2.2 FINANCE PARTIES' RIGHTS AND OBLIGATIONS
(a) The obligations of each Finance Party under the Finance Documents are
several. Failure by a Finance Party to perform its obligations under the
Finance Documents does not affect the obligations of any other Party under
that Finance Document. No Finance Party is responsible for the obligations
of any other Finance Party under the Finance Documents.
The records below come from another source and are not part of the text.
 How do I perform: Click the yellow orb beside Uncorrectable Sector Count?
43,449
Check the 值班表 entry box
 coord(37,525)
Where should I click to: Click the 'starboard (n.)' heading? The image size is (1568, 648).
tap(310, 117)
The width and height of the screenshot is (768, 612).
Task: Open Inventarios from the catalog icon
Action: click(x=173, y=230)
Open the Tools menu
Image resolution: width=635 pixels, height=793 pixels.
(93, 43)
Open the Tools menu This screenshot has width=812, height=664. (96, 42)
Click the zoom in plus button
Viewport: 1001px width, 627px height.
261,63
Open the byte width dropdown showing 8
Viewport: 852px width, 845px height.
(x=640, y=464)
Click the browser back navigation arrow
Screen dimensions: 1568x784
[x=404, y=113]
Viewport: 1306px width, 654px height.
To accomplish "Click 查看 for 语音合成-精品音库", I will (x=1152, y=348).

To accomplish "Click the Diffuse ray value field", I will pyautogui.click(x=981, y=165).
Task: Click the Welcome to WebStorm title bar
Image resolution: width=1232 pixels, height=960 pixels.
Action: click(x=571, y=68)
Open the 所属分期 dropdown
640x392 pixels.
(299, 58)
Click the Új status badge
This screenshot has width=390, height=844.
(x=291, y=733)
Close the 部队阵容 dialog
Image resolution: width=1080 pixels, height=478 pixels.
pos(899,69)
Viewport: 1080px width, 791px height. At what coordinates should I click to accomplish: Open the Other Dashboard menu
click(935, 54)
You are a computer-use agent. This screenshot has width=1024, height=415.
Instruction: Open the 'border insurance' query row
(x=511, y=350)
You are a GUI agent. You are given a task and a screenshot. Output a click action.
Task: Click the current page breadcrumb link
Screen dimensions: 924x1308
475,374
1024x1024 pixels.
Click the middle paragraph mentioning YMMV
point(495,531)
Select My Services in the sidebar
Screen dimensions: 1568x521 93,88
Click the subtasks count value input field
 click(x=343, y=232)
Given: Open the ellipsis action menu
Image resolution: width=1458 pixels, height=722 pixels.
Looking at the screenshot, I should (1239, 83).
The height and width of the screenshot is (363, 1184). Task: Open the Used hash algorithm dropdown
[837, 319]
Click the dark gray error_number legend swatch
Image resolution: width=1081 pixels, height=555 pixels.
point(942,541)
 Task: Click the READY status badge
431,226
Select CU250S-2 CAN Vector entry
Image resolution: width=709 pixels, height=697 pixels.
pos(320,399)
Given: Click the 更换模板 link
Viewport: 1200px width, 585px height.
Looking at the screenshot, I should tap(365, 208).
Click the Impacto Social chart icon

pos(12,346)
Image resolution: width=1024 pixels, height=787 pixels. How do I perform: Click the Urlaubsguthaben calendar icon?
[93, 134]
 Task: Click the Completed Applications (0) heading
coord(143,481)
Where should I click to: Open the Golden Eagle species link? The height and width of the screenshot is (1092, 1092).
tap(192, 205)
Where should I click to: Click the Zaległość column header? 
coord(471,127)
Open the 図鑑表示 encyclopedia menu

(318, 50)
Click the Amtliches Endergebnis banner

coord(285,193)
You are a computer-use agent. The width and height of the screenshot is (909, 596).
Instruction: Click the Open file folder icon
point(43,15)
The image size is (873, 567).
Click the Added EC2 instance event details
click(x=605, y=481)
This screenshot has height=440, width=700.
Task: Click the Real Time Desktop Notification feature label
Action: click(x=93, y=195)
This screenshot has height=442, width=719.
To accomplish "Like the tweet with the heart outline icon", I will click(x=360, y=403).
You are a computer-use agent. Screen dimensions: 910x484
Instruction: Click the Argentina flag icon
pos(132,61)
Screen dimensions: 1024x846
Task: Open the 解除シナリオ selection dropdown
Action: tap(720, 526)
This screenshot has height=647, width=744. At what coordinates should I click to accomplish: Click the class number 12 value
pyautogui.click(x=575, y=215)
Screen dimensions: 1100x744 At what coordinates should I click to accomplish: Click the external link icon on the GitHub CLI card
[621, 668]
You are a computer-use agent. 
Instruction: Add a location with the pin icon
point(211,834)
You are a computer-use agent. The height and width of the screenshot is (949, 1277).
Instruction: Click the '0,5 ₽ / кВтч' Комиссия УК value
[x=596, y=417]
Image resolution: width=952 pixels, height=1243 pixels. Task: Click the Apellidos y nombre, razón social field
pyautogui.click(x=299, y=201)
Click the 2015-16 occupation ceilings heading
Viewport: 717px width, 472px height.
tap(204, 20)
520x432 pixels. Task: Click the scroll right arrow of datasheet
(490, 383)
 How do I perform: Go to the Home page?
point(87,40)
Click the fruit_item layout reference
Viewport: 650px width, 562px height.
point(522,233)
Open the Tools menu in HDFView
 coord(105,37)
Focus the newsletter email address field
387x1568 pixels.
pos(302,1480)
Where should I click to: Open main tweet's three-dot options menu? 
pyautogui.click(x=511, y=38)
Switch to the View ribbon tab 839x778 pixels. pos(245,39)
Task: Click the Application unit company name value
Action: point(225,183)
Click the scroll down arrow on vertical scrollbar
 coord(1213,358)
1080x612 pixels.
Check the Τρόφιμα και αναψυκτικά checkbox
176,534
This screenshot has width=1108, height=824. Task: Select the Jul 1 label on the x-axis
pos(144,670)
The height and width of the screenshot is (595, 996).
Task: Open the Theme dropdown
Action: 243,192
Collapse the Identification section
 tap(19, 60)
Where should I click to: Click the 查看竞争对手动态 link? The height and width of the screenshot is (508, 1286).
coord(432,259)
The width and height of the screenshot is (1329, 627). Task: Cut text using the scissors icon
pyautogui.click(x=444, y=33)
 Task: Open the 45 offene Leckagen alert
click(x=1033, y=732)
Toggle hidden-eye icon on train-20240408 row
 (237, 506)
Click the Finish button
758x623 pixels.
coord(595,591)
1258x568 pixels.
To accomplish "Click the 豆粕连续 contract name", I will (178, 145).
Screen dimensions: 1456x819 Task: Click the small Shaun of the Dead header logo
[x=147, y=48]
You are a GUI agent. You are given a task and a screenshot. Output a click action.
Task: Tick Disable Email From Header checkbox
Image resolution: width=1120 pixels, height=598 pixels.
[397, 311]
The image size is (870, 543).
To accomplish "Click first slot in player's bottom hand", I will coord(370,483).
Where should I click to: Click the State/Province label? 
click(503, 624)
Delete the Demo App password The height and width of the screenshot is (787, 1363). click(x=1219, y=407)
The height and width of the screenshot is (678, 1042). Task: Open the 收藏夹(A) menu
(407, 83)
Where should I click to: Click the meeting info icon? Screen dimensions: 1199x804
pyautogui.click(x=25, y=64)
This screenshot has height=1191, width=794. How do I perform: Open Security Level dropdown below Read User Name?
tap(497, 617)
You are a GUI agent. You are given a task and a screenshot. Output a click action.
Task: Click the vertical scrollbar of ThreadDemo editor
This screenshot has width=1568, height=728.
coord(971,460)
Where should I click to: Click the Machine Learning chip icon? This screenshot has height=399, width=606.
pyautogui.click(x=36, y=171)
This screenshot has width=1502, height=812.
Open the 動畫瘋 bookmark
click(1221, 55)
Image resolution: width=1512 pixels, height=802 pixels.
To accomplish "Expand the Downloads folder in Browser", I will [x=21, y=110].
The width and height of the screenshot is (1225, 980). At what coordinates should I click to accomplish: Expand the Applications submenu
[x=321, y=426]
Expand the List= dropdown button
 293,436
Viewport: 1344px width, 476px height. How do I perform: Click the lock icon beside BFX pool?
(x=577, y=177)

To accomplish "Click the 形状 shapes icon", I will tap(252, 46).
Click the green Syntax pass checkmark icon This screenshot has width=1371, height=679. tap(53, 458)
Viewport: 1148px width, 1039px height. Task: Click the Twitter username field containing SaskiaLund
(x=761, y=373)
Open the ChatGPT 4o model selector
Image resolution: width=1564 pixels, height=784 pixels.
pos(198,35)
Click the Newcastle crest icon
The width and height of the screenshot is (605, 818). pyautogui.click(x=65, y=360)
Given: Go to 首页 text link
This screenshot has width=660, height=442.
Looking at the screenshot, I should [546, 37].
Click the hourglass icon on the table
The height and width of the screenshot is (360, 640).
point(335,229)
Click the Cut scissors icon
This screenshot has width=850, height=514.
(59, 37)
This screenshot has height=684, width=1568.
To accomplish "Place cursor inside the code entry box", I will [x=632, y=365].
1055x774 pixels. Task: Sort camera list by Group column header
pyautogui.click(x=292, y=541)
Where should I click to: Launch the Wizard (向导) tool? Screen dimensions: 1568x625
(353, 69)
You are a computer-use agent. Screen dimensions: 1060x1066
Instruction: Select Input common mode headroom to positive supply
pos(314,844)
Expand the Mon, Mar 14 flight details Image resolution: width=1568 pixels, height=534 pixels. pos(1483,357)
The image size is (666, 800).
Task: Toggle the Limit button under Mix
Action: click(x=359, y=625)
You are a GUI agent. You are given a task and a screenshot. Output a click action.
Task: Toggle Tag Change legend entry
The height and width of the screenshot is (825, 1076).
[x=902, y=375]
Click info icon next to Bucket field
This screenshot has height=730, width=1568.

(b) The rights of each Finance Party under or in connection with the Finance
Documents are separate and independent rights and any debt arising under
the Finance Documents to a Finance Party from the Borrower shall be a
separate and independent debt.
(c) A Finance Party may, except as otherwise stated in the Finance Documents,
separately enforce its rights under the Finance Documents.
2.3 PURPOSE
The Borrower shall apply all amounts borrowed by it under the Facilities towards
financing implementation of the Project.
2.4 CONDITIONS OF DRAWDOWN
2.4.1 INITIAL CONDITIONS PRECEDENT
The Borrower agrees not to deliver a Drawdown Request unless the Agent and
Security Trustee has received all of the documents and other evidence listed in
and appearing to comply with the requirements of Schedule 2 (Conditions
precedent). The Agent and Security Trustee shall notify the Borrower and the
Lenders promptly upon receiving such documents and other evidence.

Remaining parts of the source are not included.